[The records]

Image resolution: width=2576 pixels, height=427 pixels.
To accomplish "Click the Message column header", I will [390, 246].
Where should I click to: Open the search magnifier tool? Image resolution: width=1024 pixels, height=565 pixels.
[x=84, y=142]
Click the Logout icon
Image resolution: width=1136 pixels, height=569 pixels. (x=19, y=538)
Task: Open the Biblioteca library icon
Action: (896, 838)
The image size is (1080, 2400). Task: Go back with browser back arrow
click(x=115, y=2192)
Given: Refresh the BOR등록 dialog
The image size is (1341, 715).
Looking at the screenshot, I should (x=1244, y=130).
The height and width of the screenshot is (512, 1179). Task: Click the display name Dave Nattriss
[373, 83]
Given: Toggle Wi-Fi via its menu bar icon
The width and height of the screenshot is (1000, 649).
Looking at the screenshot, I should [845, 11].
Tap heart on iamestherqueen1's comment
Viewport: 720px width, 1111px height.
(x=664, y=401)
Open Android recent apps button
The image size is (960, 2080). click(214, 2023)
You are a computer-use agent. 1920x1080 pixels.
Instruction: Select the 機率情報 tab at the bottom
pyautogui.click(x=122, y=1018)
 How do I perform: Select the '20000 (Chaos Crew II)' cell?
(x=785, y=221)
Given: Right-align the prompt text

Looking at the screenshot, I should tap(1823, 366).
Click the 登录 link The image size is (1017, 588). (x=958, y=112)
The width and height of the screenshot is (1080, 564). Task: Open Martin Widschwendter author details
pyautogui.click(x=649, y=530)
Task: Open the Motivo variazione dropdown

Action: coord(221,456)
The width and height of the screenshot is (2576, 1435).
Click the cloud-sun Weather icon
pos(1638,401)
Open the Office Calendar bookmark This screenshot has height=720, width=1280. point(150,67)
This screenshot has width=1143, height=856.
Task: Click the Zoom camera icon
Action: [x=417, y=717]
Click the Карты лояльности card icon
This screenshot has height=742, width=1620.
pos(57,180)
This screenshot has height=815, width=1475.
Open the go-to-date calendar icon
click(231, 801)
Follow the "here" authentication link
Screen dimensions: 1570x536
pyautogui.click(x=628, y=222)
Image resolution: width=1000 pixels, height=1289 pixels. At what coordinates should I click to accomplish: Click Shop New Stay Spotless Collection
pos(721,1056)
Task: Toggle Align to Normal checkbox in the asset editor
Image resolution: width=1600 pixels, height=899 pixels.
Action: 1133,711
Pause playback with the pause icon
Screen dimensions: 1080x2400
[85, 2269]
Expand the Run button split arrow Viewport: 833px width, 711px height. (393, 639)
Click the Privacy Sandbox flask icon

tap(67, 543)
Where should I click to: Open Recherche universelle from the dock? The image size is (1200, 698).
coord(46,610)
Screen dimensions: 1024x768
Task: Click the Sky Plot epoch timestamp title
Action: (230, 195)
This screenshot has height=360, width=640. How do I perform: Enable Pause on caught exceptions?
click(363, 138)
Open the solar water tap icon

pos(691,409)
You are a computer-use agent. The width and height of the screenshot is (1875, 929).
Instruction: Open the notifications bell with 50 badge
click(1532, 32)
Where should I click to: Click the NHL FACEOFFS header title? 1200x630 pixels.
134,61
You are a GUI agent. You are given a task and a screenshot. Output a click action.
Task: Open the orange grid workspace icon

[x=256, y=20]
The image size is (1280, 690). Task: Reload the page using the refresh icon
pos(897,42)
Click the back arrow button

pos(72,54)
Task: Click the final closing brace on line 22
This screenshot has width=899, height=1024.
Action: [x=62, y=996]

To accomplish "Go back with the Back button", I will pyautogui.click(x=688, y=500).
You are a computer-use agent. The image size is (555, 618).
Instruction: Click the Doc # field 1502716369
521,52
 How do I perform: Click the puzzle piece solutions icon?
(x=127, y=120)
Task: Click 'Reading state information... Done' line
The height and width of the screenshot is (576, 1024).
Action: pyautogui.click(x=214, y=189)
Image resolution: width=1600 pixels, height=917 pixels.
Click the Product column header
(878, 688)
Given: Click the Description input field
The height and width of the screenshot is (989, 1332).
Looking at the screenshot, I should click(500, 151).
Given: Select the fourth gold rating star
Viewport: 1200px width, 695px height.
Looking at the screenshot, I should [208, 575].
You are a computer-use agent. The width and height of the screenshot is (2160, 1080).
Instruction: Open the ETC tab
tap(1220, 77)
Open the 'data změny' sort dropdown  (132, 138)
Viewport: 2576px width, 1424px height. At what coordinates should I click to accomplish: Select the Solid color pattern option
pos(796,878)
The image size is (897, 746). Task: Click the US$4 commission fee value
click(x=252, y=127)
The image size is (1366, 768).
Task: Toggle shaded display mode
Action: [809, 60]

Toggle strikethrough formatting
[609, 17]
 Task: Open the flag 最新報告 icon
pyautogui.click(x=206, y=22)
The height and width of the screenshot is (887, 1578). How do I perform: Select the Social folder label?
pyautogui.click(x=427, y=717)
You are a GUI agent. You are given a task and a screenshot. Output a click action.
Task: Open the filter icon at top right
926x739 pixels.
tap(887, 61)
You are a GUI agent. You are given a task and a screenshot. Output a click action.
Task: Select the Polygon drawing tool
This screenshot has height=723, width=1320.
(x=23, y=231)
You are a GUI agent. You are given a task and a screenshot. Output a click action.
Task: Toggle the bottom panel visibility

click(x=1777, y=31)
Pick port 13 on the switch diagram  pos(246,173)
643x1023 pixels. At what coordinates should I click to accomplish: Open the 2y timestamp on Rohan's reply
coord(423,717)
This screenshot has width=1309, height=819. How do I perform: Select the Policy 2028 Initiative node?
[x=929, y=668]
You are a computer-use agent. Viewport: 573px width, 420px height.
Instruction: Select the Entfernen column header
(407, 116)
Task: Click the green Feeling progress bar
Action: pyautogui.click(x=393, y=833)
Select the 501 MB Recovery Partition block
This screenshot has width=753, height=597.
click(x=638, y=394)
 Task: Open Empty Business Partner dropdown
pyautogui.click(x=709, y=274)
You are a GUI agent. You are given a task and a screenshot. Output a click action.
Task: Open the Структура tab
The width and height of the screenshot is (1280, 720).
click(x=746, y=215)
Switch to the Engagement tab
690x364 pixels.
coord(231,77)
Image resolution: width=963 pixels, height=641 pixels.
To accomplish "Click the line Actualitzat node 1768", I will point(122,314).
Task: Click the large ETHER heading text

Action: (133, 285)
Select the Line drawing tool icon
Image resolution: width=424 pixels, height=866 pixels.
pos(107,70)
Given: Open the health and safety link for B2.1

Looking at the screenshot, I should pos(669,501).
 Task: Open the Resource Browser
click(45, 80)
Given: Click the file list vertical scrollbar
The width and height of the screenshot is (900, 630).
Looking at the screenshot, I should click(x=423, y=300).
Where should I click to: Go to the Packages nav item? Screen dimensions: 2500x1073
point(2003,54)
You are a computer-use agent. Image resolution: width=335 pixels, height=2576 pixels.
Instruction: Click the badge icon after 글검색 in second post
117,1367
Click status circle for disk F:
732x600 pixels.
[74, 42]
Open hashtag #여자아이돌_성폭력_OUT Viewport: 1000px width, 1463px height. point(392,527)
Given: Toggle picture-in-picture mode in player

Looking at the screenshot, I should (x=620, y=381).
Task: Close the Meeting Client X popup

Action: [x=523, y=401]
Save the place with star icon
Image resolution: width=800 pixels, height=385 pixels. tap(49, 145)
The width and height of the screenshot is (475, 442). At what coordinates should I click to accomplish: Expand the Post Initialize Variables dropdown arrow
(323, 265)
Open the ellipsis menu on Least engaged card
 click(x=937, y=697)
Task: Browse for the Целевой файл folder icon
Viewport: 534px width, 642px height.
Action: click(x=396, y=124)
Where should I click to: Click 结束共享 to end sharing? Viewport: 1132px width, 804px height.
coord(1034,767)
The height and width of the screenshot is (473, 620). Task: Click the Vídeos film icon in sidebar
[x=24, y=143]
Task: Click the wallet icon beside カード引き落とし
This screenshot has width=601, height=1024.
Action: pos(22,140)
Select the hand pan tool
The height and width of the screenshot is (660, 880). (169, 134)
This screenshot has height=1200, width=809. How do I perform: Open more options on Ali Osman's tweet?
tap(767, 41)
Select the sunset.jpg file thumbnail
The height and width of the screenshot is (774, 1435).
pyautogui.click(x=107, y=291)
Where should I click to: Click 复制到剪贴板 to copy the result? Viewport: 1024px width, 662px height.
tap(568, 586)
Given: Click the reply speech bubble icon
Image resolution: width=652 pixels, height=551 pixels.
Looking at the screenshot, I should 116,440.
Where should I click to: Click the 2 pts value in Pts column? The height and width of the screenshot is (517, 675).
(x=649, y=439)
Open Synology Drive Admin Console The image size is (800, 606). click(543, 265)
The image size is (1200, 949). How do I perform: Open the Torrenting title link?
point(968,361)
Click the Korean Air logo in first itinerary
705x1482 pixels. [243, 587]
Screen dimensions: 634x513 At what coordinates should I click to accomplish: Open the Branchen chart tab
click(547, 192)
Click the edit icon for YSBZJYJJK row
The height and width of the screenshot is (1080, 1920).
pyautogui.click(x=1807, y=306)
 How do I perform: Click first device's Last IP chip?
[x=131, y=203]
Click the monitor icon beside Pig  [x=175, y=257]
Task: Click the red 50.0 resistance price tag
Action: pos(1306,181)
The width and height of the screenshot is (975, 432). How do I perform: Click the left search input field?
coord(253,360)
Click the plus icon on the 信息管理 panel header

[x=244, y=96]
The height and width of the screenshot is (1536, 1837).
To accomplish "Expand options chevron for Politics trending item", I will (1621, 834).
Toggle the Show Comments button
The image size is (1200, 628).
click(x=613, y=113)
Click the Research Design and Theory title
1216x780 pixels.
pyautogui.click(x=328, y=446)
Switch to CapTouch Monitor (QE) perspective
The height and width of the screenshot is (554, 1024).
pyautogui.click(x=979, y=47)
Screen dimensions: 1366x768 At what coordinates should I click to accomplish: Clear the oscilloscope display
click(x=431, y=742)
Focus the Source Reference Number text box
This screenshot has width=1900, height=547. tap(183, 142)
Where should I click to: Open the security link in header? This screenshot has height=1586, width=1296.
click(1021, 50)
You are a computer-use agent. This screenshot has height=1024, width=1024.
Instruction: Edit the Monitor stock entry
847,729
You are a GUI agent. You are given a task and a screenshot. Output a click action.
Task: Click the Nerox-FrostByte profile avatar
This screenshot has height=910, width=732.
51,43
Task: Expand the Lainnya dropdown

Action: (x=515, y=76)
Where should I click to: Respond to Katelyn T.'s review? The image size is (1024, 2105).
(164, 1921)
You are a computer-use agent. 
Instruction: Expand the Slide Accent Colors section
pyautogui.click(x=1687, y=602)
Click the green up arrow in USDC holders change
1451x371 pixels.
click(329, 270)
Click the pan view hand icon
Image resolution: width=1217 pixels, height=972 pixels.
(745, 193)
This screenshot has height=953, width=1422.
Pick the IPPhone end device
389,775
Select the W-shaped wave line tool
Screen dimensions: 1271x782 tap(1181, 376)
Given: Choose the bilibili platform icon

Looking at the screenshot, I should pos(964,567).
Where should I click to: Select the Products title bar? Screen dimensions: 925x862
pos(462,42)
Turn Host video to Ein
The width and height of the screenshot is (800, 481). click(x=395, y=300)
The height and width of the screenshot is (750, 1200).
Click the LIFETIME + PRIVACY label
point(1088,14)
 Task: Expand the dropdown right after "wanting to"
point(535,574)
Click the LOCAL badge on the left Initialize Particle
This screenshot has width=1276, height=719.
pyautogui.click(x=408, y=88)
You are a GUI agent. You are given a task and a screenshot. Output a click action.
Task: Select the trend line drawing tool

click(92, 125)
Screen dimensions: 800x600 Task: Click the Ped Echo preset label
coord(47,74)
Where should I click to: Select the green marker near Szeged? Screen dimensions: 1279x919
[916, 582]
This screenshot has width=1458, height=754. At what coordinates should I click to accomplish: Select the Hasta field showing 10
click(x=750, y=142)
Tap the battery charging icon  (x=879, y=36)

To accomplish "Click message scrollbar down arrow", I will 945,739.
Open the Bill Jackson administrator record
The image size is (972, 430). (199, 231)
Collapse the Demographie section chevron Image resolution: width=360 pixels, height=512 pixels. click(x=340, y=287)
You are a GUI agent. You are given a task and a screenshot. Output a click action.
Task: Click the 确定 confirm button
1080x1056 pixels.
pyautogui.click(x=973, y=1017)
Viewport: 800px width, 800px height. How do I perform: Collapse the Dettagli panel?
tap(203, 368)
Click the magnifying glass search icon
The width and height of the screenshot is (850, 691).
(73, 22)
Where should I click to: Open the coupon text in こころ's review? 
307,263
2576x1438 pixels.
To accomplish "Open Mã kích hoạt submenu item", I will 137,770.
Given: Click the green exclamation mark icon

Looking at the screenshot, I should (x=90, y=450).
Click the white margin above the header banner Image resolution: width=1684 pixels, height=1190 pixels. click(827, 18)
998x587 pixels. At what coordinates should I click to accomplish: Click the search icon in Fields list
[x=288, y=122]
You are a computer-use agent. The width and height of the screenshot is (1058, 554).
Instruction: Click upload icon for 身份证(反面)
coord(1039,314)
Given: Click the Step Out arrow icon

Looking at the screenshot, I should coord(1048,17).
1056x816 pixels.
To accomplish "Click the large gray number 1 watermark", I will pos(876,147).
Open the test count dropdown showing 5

[/The records]

◆ What the task requires ◆
Retype exactly, and only, the lines above from the one where "You are a computer-use agent. The image" occurs up to and including the one where "Given: Select the fourth gold rating star" occurs.

◆ Task answer ◆
You are a computer-use agent. The image size is (555, 618).
Instruction: Click the Doc # field 1502716369
521,52
 How do I perform: Click the puzzle piece solutions icon?
(x=127, y=120)
Task: Click 'Reading state information... Done' line
The height and width of the screenshot is (576, 1024).
Action: pyautogui.click(x=214, y=189)
Image resolution: width=1600 pixels, height=917 pixels.
Click the Product column header
(878, 688)
Given: Click the Description input field
The height and width of the screenshot is (989, 1332).
Looking at the screenshot, I should click(500, 151).
Given: Select the fourth gold rating star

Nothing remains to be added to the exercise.